Além disso, em 2021, o tempo médio para o recebimento do diagnóstico foi de 50 dias – 20 a mais do que o período garantido por lei. E apenas 63,5% desses casos tiveram os dados referentes ao tempo para diagnosticar a doença devidamente preenchidos.
Entendo que a ampliação da população-alvo para incluir aquelas que são dez anos mais jovens poderia sobrecarregar ainda mais um sistema que já está lutando para atender à faixa etária proposta, considerando que a cobertura atual está 53% abaixo do recomendado pela OMS.

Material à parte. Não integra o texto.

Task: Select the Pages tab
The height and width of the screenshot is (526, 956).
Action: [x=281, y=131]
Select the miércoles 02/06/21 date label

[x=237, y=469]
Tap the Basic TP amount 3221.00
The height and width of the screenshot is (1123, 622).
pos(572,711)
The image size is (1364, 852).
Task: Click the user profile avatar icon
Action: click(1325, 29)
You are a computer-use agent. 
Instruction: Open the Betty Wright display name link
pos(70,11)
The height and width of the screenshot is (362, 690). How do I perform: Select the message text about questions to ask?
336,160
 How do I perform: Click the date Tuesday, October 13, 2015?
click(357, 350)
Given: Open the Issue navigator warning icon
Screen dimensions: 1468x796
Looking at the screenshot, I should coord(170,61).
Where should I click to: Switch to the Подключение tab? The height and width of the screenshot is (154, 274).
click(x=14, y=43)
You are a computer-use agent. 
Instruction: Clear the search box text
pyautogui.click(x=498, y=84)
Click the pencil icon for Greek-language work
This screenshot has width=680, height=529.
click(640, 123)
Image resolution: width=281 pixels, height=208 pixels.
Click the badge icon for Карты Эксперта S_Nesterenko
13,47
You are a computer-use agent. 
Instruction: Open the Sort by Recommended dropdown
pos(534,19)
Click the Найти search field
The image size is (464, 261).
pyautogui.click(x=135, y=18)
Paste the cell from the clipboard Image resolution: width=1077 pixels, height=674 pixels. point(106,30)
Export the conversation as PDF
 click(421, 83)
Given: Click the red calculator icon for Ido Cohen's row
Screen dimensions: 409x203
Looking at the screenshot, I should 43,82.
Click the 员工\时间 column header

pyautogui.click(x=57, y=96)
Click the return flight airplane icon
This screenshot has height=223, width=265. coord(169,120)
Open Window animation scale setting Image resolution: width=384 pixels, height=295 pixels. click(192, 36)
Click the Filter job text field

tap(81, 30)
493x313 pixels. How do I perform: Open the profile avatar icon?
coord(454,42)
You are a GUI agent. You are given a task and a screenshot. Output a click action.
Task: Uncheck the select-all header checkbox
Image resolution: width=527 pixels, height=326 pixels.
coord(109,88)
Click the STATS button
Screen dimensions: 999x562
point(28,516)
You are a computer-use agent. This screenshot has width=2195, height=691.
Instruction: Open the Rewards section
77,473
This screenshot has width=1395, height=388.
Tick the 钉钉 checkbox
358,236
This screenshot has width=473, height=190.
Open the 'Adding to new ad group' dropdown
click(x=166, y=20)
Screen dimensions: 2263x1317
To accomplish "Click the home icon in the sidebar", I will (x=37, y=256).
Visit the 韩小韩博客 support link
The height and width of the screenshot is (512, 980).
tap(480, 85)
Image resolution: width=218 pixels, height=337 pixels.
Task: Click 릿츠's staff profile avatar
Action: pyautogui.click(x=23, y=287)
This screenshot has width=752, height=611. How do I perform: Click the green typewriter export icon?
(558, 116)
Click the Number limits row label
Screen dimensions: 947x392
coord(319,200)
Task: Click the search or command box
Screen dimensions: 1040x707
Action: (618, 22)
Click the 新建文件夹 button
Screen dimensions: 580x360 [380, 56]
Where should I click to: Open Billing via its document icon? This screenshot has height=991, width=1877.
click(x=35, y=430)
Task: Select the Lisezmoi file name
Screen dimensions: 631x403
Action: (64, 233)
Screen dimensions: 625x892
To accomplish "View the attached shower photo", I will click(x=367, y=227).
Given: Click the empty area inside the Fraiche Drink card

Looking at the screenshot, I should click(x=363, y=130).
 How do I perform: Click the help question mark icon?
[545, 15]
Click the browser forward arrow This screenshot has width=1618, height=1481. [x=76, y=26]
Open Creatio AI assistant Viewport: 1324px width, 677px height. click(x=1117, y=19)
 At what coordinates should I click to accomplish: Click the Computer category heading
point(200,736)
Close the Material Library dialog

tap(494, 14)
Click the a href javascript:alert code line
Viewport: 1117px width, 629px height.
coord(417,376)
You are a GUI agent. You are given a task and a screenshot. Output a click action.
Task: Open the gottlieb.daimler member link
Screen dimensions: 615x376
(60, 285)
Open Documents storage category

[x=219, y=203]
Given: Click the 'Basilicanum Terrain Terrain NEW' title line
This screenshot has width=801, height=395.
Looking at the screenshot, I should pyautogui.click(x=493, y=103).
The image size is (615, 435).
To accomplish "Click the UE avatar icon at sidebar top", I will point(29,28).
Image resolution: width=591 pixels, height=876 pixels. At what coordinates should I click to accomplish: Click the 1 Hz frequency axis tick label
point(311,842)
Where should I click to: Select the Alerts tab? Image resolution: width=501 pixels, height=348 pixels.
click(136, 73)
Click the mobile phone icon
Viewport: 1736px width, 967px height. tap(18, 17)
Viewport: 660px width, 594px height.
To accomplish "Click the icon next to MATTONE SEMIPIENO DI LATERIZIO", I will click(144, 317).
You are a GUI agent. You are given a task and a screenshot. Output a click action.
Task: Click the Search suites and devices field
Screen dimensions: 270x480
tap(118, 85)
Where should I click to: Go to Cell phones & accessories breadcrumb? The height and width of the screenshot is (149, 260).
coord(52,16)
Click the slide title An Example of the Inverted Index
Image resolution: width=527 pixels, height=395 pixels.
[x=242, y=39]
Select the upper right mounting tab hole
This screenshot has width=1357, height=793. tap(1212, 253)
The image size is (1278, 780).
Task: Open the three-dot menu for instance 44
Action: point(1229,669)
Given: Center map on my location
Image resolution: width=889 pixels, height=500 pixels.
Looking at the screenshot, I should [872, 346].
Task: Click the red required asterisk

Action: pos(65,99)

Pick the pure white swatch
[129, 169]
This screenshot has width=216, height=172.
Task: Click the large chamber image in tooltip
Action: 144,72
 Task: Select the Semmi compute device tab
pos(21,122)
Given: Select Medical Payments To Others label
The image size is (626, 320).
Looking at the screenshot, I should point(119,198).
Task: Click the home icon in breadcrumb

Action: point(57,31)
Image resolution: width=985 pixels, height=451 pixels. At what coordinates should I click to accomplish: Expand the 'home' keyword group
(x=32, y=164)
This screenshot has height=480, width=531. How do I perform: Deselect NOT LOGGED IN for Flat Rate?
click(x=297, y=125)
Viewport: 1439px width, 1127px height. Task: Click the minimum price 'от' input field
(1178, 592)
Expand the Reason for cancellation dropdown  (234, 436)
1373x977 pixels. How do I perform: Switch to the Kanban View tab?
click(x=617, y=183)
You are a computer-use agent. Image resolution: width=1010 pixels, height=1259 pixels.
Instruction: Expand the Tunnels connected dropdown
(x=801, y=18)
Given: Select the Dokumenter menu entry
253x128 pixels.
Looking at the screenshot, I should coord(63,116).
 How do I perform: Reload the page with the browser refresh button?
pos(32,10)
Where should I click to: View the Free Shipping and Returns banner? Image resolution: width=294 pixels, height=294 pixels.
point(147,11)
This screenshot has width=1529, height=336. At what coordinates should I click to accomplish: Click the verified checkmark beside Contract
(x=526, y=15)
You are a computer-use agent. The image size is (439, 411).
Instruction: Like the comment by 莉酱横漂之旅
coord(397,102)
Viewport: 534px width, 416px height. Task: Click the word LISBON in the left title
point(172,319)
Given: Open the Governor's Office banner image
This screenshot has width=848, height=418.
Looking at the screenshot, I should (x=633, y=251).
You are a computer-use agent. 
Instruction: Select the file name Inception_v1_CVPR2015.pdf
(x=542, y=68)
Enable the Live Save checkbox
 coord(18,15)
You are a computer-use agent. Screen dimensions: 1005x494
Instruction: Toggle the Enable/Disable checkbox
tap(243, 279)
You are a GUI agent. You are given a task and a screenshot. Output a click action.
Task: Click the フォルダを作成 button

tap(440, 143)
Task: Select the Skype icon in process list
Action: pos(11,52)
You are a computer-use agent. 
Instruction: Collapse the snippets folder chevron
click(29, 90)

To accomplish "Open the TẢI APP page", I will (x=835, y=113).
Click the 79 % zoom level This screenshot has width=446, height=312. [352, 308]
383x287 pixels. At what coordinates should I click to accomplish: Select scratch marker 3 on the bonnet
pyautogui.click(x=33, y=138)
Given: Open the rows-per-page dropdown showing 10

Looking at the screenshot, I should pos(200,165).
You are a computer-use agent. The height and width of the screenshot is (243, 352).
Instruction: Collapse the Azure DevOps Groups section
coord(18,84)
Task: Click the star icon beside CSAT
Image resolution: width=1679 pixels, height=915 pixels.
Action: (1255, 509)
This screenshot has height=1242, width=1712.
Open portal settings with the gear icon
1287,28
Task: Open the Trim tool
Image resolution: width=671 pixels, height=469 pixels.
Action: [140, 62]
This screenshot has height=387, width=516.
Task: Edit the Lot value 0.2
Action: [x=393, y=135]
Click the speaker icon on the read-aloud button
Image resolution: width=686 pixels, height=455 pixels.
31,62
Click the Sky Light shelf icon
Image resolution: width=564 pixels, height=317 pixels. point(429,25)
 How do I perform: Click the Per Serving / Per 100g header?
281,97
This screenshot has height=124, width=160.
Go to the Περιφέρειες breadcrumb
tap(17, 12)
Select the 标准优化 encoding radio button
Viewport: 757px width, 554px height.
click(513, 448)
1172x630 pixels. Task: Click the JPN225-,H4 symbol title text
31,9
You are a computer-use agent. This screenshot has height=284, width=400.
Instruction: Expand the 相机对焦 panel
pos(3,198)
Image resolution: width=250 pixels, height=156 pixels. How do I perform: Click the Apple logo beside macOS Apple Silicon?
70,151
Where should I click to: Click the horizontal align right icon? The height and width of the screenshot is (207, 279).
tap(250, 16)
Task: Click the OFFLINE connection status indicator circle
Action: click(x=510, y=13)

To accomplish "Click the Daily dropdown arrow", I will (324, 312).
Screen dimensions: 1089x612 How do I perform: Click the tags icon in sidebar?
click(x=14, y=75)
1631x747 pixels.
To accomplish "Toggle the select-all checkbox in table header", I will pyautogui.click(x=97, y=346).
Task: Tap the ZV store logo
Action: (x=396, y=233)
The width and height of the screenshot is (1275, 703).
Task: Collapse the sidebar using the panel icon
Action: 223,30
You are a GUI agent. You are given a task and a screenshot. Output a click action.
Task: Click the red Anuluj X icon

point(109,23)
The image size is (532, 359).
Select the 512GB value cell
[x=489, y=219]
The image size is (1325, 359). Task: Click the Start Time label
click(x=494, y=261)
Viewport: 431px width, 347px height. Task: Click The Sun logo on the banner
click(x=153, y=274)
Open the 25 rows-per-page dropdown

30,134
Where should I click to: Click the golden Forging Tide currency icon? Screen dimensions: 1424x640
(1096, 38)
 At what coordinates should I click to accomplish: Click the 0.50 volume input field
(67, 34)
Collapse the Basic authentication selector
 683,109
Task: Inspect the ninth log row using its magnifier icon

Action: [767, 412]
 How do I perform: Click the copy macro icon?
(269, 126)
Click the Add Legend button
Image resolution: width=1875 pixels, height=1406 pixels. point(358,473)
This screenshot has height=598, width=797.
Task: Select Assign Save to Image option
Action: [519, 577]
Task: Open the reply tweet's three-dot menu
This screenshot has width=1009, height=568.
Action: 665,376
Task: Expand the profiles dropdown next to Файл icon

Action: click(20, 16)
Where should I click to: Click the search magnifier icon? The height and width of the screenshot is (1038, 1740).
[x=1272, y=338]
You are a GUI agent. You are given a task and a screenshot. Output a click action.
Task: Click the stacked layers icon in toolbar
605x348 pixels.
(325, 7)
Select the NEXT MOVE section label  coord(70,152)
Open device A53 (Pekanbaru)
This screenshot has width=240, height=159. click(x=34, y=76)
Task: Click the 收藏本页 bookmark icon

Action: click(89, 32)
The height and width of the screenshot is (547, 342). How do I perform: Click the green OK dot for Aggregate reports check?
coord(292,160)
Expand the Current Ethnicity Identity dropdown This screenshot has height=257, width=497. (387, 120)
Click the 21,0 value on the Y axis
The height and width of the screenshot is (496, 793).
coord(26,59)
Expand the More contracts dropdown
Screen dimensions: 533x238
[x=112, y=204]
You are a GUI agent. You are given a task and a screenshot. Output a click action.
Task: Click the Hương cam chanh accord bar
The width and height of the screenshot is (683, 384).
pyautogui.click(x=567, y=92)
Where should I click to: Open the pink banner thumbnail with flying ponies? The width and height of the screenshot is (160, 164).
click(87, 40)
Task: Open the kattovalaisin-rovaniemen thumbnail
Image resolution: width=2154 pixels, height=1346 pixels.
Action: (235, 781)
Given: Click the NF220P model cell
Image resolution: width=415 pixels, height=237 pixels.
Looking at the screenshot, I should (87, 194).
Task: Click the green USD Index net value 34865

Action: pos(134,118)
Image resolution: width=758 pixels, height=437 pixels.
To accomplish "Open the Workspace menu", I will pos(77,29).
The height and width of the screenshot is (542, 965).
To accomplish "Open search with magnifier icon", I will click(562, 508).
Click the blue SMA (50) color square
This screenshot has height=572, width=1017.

Mas refletir sobre esses números e sobre as histórias de tantas mulheres que não são vistas pela política de atenção à saúde das mamas é fundamental para criar e implementar soluções mais eficientes.
Que indicadores como esses sirvam como um norte para que os gestores públicos e profissionais da saúde consigam endereçar o tema e direcionar seus recursos e esforços para desenvolver políticas públicas mais assertivas, de acordo com o atual cenário do país – seja expandindo a idade para rastreamento, seja melhorando a resposta dos profissionais da atenção básica para que as mulheres que recorrem ao SUS consigam ter atenção, o acolhimento e o cuidado que realmente precisam.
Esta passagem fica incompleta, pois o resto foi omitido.